• **Exercise instructions**: Line by line, copy the material that follows without leaving anything out.

• **Dataset records**:
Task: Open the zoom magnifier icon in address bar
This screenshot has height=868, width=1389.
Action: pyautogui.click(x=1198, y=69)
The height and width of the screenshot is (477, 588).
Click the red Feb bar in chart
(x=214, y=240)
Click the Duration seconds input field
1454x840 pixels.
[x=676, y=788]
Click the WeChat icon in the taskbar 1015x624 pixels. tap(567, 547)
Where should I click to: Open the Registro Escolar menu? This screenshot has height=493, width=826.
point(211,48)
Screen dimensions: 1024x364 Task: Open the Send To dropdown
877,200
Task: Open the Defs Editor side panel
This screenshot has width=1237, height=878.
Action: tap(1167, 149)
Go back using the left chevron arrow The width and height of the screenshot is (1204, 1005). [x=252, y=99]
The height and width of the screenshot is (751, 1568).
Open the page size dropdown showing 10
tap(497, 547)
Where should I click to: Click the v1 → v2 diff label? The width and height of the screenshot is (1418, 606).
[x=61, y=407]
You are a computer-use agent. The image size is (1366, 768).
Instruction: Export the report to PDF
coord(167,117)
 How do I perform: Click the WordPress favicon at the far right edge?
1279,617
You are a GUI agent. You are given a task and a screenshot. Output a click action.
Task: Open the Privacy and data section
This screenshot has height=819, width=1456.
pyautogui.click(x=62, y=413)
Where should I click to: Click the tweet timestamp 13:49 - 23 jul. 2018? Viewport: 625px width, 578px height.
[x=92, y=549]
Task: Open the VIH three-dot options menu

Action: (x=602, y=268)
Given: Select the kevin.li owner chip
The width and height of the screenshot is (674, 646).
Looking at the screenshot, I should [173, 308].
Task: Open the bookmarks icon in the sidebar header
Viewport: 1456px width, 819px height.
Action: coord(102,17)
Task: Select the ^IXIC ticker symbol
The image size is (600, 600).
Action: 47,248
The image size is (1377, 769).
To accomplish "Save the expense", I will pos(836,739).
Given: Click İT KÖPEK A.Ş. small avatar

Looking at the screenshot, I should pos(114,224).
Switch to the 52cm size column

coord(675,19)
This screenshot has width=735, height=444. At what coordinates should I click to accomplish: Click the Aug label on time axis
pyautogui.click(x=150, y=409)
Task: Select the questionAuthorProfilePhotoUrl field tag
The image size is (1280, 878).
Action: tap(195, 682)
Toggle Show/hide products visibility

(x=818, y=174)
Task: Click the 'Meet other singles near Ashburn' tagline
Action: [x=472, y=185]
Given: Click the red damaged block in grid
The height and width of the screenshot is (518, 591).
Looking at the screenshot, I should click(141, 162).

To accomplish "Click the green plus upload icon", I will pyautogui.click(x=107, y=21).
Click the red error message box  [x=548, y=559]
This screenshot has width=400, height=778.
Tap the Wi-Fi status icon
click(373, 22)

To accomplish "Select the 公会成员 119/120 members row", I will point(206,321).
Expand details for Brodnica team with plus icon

• **Exercise output**:
Task: Open the zoom magnifier icon in address bar
This screenshot has height=868, width=1389.
Action: pyautogui.click(x=1198, y=69)
The height and width of the screenshot is (477, 588).
Click the red Feb bar in chart
(x=214, y=240)
Click the Duration seconds input field
1454x840 pixels.
[x=676, y=788]
Click the WeChat icon in the taskbar 1015x624 pixels. tap(567, 547)
Where should I click to: Open the Registro Escolar menu? This screenshot has height=493, width=826.
point(211,48)
Screen dimensions: 1024x364 Task: Open the Send To dropdown
877,200
Task: Open the Defs Editor side panel
This screenshot has width=1237, height=878.
Action: tap(1167, 149)
Go back using the left chevron arrow The width and height of the screenshot is (1204, 1005). [x=252, y=99]
The height and width of the screenshot is (751, 1568).
Open the page size dropdown showing 10
tap(497, 547)
Where should I click to: Click the v1 → v2 diff label? The width and height of the screenshot is (1418, 606).
[x=61, y=407]
You are a computer-use agent. The image size is (1366, 768).
Instruction: Export the report to PDF
coord(167,117)
 How do I perform: Click the WordPress favicon at the far right edge?
1279,617
You are a GUI agent. You are given a task and a screenshot. Output a click action.
Task: Open the Privacy and data section
This screenshot has height=819, width=1456.
pyautogui.click(x=62, y=413)
Where should I click to: Click the tweet timestamp 13:49 - 23 jul. 2018? Viewport: 625px width, 578px height.
[x=92, y=549]
Task: Open the VIH three-dot options menu

Action: (x=602, y=268)
Given: Select the kevin.li owner chip
The width and height of the screenshot is (674, 646).
Looking at the screenshot, I should [173, 308].
Task: Open the bookmarks icon in the sidebar header
Viewport: 1456px width, 819px height.
Action: coord(102,17)
Task: Select the ^IXIC ticker symbol
The image size is (600, 600).
Action: 47,248
The image size is (1377, 769).
To accomplish "Save the expense", I will pos(836,739).
Given: Click İT KÖPEK A.Ş. small avatar

Looking at the screenshot, I should pos(114,224).
Switch to the 52cm size column

coord(675,19)
This screenshot has width=735, height=444. At what coordinates should I click to accomplish: Click the Aug label on time axis
pyautogui.click(x=150, y=409)
Task: Select the questionAuthorProfilePhotoUrl field tag
The image size is (1280, 878).
Action: tap(195, 682)
Toggle Show/hide products visibility

(x=818, y=174)
Task: Click the 'Meet other singles near Ashburn' tagline
Action: [x=472, y=185]
Given: Click the red damaged block in grid
The height and width of the screenshot is (518, 591).
Looking at the screenshot, I should click(141, 162).

To accomplish "Click the green plus upload icon", I will pyautogui.click(x=107, y=21).
Click the red error message box  [x=548, y=559]
This screenshot has width=400, height=778.
Tap the Wi-Fi status icon
click(373, 22)

To accomplish "Select the 公会成员 119/120 members row", I will point(206,321).
Expand details for Brodnica team with plus icon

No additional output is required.